» **ACTIVITY**: Scan the entries and tally the lines that include the string "will". Reply with the figure alone.

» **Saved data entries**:
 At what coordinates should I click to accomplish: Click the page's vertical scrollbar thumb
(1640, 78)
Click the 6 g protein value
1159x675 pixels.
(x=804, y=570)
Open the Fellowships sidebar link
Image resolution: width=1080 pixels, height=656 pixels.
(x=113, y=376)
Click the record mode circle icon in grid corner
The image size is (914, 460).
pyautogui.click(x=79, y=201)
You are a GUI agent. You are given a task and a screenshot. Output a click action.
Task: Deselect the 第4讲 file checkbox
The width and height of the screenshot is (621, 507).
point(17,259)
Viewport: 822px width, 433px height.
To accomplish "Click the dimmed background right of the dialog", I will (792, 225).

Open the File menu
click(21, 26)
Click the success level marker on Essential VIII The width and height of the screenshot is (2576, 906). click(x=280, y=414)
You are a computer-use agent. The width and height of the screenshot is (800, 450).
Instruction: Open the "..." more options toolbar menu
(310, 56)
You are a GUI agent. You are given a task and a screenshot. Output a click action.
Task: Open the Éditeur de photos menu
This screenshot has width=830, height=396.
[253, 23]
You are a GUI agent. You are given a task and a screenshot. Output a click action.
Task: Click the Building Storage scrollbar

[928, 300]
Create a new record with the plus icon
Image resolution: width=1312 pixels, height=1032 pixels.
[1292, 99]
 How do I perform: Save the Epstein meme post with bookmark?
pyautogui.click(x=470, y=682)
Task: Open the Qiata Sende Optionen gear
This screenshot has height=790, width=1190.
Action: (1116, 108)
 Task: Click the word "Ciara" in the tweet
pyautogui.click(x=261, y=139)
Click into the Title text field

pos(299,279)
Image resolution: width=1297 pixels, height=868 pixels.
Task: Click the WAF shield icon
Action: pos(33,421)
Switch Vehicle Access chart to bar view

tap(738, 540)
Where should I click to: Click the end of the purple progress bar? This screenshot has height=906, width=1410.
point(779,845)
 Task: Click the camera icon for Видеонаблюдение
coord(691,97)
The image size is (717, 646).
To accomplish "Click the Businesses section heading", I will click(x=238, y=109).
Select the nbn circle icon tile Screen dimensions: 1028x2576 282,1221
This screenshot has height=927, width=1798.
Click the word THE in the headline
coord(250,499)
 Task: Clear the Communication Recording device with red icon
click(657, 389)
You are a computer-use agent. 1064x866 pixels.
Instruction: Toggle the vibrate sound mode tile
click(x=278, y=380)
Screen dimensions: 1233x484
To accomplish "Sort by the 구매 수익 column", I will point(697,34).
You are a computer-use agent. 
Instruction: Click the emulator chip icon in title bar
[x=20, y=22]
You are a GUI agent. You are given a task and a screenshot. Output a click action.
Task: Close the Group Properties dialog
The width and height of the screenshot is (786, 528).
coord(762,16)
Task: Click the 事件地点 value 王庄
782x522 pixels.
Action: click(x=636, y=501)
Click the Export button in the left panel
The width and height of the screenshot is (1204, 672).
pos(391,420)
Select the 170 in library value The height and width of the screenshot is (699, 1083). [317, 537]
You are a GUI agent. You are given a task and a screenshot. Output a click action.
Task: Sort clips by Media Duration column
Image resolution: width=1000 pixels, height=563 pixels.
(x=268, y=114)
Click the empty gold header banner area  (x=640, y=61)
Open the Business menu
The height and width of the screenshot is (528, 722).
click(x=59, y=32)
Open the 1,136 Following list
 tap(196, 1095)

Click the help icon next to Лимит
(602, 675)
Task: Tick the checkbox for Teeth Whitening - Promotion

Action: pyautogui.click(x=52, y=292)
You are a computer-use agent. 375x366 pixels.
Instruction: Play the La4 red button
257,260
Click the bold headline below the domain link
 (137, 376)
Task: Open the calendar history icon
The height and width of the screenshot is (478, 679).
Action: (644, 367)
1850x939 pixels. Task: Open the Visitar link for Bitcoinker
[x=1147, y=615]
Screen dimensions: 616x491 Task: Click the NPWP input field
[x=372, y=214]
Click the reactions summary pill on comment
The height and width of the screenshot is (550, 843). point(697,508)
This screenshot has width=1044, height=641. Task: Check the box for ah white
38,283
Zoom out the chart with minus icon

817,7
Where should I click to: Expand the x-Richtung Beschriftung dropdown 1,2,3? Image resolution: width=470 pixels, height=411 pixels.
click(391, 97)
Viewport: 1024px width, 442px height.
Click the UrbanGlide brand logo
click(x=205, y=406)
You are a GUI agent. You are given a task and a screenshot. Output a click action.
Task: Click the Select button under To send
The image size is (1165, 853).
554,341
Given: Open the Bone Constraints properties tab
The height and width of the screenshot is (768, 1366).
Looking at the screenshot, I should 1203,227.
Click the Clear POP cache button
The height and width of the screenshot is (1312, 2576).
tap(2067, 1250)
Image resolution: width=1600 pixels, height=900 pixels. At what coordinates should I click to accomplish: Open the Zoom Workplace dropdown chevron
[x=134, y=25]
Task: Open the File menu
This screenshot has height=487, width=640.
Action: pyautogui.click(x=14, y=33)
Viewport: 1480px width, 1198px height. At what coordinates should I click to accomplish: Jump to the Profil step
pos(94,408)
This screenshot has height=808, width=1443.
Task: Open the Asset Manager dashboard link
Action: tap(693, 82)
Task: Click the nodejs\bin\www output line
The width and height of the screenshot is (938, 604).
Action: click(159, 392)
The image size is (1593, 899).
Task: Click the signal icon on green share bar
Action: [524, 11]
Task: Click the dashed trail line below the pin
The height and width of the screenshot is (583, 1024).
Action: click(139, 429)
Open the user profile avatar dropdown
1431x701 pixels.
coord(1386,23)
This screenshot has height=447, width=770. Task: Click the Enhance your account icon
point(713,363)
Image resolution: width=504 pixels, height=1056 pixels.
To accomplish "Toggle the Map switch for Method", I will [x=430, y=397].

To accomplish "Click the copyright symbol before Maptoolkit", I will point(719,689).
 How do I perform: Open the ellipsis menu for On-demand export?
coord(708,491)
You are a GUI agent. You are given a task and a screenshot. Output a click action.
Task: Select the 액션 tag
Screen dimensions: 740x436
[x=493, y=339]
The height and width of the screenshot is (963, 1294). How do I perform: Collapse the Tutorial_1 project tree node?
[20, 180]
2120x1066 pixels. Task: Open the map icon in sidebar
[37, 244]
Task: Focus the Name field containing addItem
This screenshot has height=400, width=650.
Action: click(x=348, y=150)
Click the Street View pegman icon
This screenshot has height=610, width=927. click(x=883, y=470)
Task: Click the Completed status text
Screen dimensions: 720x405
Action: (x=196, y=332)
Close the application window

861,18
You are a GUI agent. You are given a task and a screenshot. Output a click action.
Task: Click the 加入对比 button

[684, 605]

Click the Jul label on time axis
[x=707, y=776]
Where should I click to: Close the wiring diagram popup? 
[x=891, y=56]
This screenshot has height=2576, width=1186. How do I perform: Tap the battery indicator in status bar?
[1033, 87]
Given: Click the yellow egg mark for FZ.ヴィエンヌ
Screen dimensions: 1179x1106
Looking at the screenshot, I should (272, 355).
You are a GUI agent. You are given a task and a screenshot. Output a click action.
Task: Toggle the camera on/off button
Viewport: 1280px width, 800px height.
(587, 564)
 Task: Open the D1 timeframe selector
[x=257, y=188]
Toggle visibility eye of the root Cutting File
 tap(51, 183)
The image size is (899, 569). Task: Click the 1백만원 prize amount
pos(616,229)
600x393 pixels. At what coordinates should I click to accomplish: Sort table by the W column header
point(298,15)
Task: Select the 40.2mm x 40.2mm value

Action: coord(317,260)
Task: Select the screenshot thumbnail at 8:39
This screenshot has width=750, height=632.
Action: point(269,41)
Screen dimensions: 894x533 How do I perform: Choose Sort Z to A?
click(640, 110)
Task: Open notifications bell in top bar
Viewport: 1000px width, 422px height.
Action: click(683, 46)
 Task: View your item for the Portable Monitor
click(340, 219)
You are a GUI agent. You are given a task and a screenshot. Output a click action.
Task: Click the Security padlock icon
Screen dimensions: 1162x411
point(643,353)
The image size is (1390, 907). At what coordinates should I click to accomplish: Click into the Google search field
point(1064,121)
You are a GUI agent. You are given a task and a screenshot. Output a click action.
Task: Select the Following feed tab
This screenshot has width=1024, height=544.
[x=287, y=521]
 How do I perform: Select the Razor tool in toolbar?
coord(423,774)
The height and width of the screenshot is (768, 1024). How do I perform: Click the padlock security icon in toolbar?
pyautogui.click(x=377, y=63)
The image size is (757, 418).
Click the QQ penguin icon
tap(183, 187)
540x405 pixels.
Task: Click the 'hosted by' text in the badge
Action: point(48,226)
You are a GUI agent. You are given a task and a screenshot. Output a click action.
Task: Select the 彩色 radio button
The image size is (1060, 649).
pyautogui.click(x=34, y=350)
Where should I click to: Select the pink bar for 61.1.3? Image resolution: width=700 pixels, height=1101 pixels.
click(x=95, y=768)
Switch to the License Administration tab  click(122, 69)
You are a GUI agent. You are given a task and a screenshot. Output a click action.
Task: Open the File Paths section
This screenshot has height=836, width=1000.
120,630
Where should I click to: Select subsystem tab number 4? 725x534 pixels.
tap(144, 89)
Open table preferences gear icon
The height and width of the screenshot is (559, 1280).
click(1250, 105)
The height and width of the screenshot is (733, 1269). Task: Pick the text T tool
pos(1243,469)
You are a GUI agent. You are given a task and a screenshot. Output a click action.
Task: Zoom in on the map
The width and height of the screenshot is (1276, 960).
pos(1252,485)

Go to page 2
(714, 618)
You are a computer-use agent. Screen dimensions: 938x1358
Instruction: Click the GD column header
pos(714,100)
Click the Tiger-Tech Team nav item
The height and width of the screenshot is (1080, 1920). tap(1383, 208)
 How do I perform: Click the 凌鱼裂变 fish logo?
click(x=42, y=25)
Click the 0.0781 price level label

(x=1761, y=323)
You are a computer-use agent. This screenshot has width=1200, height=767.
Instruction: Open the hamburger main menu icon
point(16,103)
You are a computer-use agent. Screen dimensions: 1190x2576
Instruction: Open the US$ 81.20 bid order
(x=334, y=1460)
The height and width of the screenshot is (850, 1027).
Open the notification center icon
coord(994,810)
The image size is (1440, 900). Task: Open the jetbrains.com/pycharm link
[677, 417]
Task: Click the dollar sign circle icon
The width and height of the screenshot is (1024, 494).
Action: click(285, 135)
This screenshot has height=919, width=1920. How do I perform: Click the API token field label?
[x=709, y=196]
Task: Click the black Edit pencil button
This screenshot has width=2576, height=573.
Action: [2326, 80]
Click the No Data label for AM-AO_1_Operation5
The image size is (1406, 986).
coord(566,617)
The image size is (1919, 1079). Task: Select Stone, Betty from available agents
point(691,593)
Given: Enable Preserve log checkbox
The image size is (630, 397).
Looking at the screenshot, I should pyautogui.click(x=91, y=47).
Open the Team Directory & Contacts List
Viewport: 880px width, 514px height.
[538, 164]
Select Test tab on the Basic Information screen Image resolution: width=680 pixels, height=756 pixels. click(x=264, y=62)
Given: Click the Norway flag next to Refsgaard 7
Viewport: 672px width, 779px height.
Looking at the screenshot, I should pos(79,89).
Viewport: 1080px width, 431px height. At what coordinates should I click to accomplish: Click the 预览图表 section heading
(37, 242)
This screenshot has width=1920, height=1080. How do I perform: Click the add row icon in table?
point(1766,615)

» **WRITTEN REPLY**: 5